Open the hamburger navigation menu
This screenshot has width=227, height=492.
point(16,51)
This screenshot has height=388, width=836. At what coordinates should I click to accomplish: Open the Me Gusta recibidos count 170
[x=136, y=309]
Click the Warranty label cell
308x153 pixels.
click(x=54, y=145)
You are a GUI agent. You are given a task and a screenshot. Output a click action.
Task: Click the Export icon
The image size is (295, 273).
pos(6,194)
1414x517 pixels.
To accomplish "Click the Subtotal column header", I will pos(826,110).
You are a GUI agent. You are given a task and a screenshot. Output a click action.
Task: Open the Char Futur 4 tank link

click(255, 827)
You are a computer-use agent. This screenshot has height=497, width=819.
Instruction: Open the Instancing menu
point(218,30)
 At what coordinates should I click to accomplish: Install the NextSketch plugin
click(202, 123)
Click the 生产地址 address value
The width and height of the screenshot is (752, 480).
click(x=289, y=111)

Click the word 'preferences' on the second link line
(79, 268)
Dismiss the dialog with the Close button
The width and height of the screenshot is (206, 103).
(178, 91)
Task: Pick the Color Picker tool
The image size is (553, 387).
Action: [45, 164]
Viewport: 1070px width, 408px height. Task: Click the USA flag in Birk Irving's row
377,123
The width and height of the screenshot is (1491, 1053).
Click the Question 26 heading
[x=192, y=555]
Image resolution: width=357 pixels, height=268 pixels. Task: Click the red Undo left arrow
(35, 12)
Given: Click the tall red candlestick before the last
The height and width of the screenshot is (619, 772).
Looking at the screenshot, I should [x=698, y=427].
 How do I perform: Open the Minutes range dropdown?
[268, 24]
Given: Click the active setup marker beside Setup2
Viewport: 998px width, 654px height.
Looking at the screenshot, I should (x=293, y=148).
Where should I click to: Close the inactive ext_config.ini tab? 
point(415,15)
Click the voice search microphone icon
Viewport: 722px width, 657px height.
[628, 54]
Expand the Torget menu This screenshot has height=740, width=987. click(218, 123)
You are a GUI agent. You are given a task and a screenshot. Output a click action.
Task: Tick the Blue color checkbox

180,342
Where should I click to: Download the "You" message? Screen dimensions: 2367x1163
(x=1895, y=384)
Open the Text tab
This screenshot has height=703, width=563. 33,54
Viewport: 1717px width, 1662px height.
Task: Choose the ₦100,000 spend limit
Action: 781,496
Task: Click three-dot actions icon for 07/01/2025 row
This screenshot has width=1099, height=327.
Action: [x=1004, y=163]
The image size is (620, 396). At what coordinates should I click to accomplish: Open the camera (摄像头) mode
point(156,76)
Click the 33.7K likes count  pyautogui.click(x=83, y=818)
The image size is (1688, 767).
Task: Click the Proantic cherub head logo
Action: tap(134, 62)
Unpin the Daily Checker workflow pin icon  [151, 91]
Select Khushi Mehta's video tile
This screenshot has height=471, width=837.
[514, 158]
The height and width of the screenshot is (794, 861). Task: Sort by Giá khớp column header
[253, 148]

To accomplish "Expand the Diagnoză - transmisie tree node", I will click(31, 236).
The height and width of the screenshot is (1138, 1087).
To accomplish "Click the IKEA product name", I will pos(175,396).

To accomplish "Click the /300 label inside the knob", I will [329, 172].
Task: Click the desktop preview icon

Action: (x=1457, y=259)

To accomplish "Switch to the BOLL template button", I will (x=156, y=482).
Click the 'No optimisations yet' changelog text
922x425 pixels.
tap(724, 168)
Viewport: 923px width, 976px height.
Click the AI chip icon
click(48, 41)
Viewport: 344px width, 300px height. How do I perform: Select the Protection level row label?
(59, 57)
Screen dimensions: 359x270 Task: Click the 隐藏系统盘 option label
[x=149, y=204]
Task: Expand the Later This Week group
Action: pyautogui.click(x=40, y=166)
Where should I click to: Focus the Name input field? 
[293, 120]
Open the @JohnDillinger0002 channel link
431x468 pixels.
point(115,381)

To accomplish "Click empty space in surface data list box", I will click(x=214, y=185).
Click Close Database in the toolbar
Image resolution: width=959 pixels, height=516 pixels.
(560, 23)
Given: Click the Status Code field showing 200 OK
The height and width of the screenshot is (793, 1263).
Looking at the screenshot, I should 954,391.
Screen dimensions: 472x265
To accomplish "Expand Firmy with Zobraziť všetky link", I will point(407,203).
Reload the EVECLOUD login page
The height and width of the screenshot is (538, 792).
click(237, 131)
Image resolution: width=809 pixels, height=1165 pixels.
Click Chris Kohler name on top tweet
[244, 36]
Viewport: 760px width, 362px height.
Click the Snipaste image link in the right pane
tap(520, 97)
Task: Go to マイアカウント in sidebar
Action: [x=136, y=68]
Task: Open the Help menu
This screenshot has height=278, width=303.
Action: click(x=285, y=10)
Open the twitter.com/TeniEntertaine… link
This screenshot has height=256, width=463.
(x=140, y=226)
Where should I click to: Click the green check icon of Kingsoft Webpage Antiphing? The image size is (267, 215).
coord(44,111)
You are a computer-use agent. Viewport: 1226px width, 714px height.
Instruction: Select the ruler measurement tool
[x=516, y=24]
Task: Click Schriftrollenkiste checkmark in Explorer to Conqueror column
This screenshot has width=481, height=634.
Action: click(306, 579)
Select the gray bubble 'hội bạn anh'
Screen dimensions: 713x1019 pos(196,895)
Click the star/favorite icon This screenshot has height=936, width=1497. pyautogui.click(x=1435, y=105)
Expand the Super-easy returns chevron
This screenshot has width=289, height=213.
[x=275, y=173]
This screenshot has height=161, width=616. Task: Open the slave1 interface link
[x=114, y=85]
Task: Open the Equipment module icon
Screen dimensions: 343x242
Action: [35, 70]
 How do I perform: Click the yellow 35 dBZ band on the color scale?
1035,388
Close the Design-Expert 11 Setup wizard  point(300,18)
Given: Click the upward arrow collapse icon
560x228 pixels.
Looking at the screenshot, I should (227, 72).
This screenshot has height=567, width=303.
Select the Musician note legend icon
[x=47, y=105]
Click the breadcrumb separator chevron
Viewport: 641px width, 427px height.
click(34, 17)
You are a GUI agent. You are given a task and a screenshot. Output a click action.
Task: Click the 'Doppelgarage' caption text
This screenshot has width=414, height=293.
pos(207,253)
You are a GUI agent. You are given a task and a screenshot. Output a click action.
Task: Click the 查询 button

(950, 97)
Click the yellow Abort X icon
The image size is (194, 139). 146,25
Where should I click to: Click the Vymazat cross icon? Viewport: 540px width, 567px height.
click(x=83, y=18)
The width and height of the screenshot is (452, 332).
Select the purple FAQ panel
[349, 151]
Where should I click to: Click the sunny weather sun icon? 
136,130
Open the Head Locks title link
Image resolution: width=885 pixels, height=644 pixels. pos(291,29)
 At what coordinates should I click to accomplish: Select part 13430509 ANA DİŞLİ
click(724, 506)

◇ ◇ ◇ ◇ ◇

▸ Directions
Give the listing again in its entirety, exactly as written.

▸ Solved problem
Open the hamburger navigation menu
This screenshot has width=227, height=492.
point(16,51)
This screenshot has height=388, width=836. At what coordinates should I click to accomplish: Open the Me Gusta recibidos count 170
[x=136, y=309]
Click the Warranty label cell
308x153 pixels.
click(x=54, y=145)
You are a GUI agent. You are given a task and a screenshot. Output a click action.
Task: Click the Export icon
The image size is (295, 273).
pos(6,194)
1414x517 pixels.
To accomplish "Click the Subtotal column header", I will pos(826,110).
You are a GUI agent. You are given a task and a screenshot. Output a click action.
Task: Open the Char Futur 4 tank link

click(255, 827)
You are a computer-use agent. This screenshot has height=497, width=819.
Instruction: Open the Instancing menu
point(218,30)
 At what coordinates should I click to accomplish: Install the NextSketch plugin
click(202, 123)
Click the 生产地址 address value
The width and height of the screenshot is (752, 480).
click(x=289, y=111)

Click the word 'preferences' on the second link line
(79, 268)
Dismiss the dialog with the Close button
The width and height of the screenshot is (206, 103).
(178, 91)
Task: Pick the Color Picker tool
The image size is (553, 387).
Action: [45, 164]
Viewport: 1070px width, 408px height. Task: Click the USA flag in Birk Irving's row
377,123
The width and height of the screenshot is (1491, 1053).
Click the Question 26 heading
[x=192, y=555]
Image resolution: width=357 pixels, height=268 pixels. Task: Click the red Undo left arrow
(35, 12)
Given: Click the tall red candlestick before the last
The height and width of the screenshot is (619, 772).
Looking at the screenshot, I should [x=698, y=427].
 How do I perform: Open the Minutes range dropdown?
[268, 24]
Given: Click the active setup marker beside Setup2
Viewport: 998px width, 654px height.
Looking at the screenshot, I should (x=293, y=148).
Where should I click to: Close the inactive ext_config.ini tab? 
point(415,15)
Click the voice search microphone icon
Viewport: 722px width, 657px height.
[628, 54]
Expand the Torget menu This screenshot has height=740, width=987. click(218, 123)
You are a GUI agent. You are given a task and a screenshot. Output a click action.
Task: Tick the Blue color checkbox

180,342
Where should I click to: Download the "You" message? Screen dimensions: 2367x1163
(x=1895, y=384)
Open the Text tab
This screenshot has height=703, width=563. 33,54
Viewport: 1717px width, 1662px height.
Task: Choose the ₦100,000 spend limit
Action: 781,496
Task: Click three-dot actions icon for 07/01/2025 row
This screenshot has width=1099, height=327.
Action: [x=1004, y=163]
The image size is (620, 396). At what coordinates should I click to accomplish: Open the camera (摄像头) mode
point(156,76)
Click the 33.7K likes count  pyautogui.click(x=83, y=818)
The image size is (1688, 767).
Task: Click the Proantic cherub head logo
Action: tap(134, 62)
Unpin the Daily Checker workflow pin icon  [151, 91]
Select Khushi Mehta's video tile
This screenshot has height=471, width=837.
[514, 158]
The height and width of the screenshot is (794, 861). Task: Sort by Giá khớp column header
[253, 148]

To accomplish "Expand the Diagnoză - transmisie tree node", I will click(31, 236).
The height and width of the screenshot is (1138, 1087).
To accomplish "Click the IKEA product name", I will pos(175,396).

To accomplish "Click the /300 label inside the knob", I will [329, 172].
Task: Click the desktop preview icon

Action: (x=1457, y=259)

To accomplish "Switch to the BOLL template button", I will (x=156, y=482).
Click the 'No optimisations yet' changelog text
922x425 pixels.
tap(724, 168)
Viewport: 923px width, 976px height.
Click the AI chip icon
click(48, 41)
Viewport: 344px width, 300px height. How do I perform: Select the Protection level row label?
(59, 57)
Screen dimensions: 359x270 Task: Click the 隐藏系统盘 option label
[x=149, y=204]
Task: Expand the Later This Week group
Action: pyautogui.click(x=40, y=166)
Where should I click to: Focus the Name input field? 
[293, 120]
Open the @JohnDillinger0002 channel link
431x468 pixels.
point(115,381)

To accomplish "Click empty space in surface data list box", I will click(x=214, y=185).
Click Close Database in the toolbar
Image resolution: width=959 pixels, height=516 pixels.
(560, 23)
Given: Click the Status Code field showing 200 OK
The height and width of the screenshot is (793, 1263).
Looking at the screenshot, I should 954,391.
Screen dimensions: 472x265
To accomplish "Expand Firmy with Zobraziť všetky link", I will point(407,203).
Reload the EVECLOUD login page
The height and width of the screenshot is (538, 792).
click(237, 131)
Image resolution: width=809 pixels, height=1165 pixels.
Click Chris Kohler name on top tweet
[244, 36]
Viewport: 760px width, 362px height.
Click the Snipaste image link in the right pane
tap(520, 97)
Task: Go to マイアカウント in sidebar
Action: [x=136, y=68]
Task: Open the Help menu
This screenshot has height=278, width=303.
Action: click(x=285, y=10)
Open the twitter.com/TeniEntertaine… link
This screenshot has height=256, width=463.
(x=140, y=226)
Where should I click to: Click the green check icon of Kingsoft Webpage Antiphing? The image size is (267, 215).
coord(44,111)
You are a computer-use agent. Viewport: 1226px width, 714px height.
Instruction: Select the ruler measurement tool
[x=516, y=24]
Task: Click Schriftrollenkiste checkmark in Explorer to Conqueror column
This screenshot has width=481, height=634.
Action: click(306, 579)
Select the gray bubble 'hội bạn anh'
Screen dimensions: 713x1019 pos(196,895)
Click the star/favorite icon This screenshot has height=936, width=1497. pyautogui.click(x=1435, y=105)
Expand the Super-easy returns chevron
This screenshot has width=289, height=213.
[x=275, y=173]
This screenshot has height=161, width=616. Task: Open the slave1 interface link
[x=114, y=85]
Task: Open the Equipment module icon
Screen dimensions: 343x242
Action: [35, 70]
 How do I perform: Click the yellow 35 dBZ band on the color scale?
1035,388
Close the Design-Expert 11 Setup wizard  point(300,18)
Given: Click the upward arrow collapse icon
560x228 pixels.
Looking at the screenshot, I should (227, 72).
This screenshot has height=567, width=303.
Select the Musician note legend icon
[x=47, y=105]
Click the breadcrumb separator chevron
Viewport: 641px width, 427px height.
click(34, 17)
You are a GUI agent. You are given a task and a screenshot. Output a click action.
Task: Click the 'Doppelgarage' caption text
This screenshot has width=414, height=293.
pos(207,253)
You are a GUI agent. You are given a task and a screenshot. Output a click action.
Task: Click the 查询 button

(950, 97)
Click the yellow Abort X icon
The image size is (194, 139). 146,25
Where should I click to: Click the Vymazat cross icon? Viewport: 540px width, 567px height.
click(x=83, y=18)
The width and height of the screenshot is (452, 332).
Select the purple FAQ panel
[349, 151]
Where should I click to: Click the sunny weather sun icon? 
136,130
Open the Head Locks title link
Image resolution: width=885 pixels, height=644 pixels. pos(291,29)
 At what coordinates should I click to accomplish: Select part 13430509 ANA DİŞLİ
click(724, 506)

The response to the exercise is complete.